Pathological disturbances of the cortex, result of surgical interference (continued): attempt to correlate the general post-operative behaviour of the animals with the disturbances in the activity of individual analysers.

It may be considered as firmly established that removal of the entire cerebral cortex converts the dog into a comparatively simple reflex machine. The animal retains the relatively limited number of unconditioned reflexes, but is completely deprived of the more complex and delicate co-ordination of its activities with the external world, since these adjustments are solely based upon innumerable conditioned reflexes established through the intermediation of the cerebral cortex.

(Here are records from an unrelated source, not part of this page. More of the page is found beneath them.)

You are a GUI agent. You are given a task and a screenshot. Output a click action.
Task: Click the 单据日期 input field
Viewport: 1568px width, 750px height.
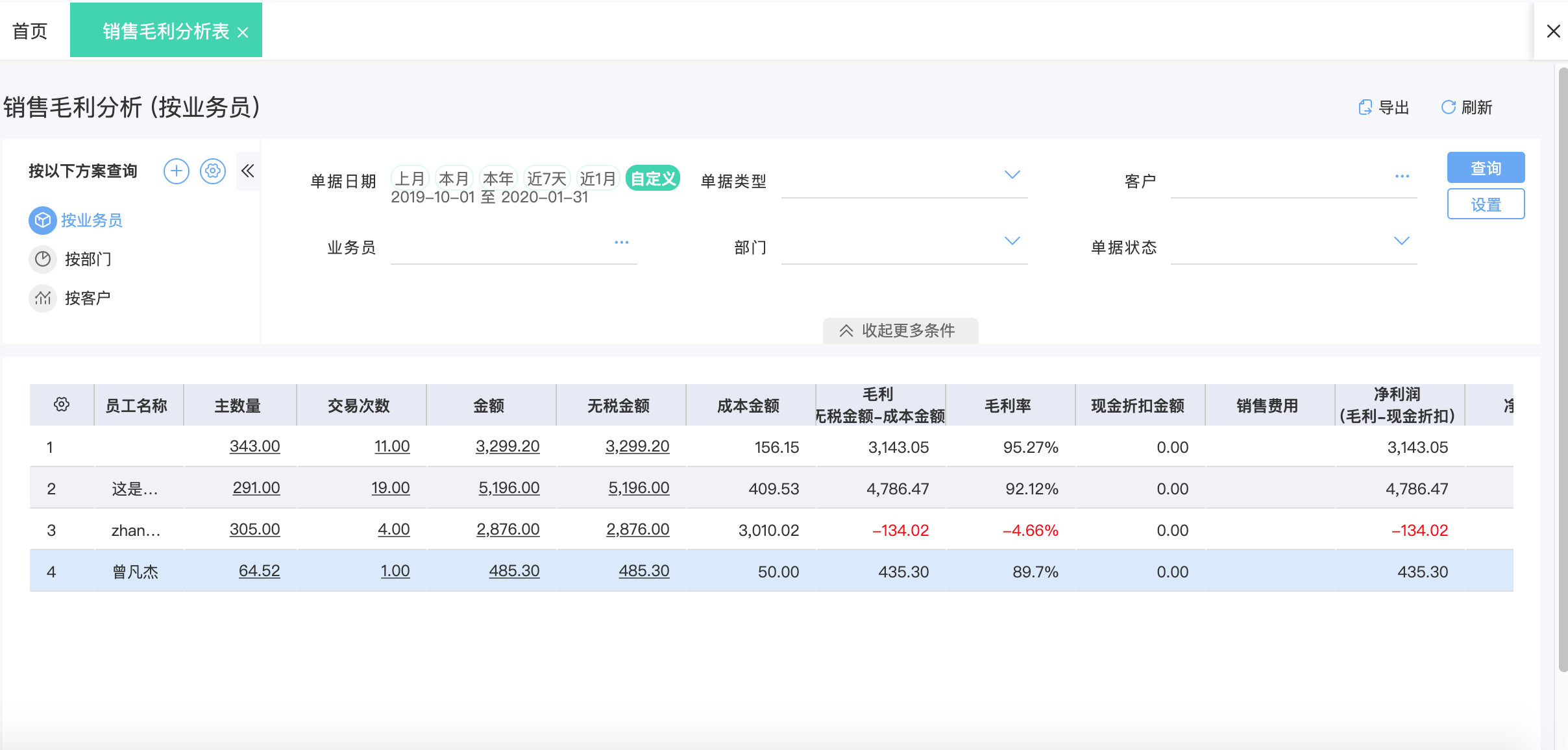490,196
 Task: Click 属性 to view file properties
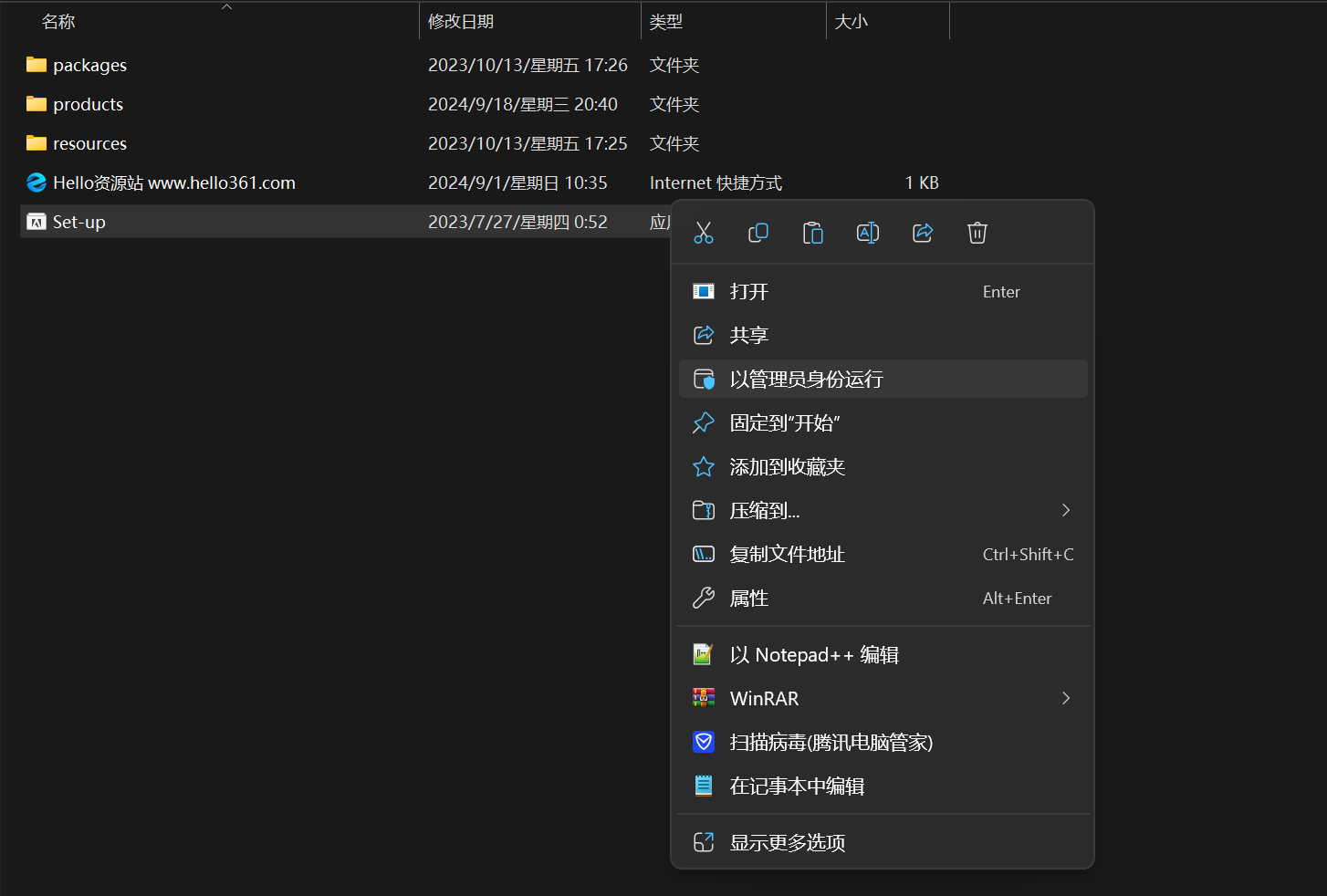coord(748,598)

We possess also some knowledge as to the significance of different areas of the cortex -- the cortical analysers, the united function of which determines the complete adjustment of the organism with its surroundings, or, in other words, determines the behaviour of the animal. A great deal can be learned of the physiological activity of the cortex as a whole by careful observation of the general state of the animal after extirpation of definite cortical areas, whether such extirpations are free from post-operative complications or are complicated by a further disintegration of the cortex through the growth of scar tissue or by other secondary effects of the operation. The present lecture will be devoted to the description of changes in the general behaviour of the animal, and an attempt will be made to correlate these changes with the different structural lesions of the cortex. We shall start our description with simpler, going on to more complicated, cases.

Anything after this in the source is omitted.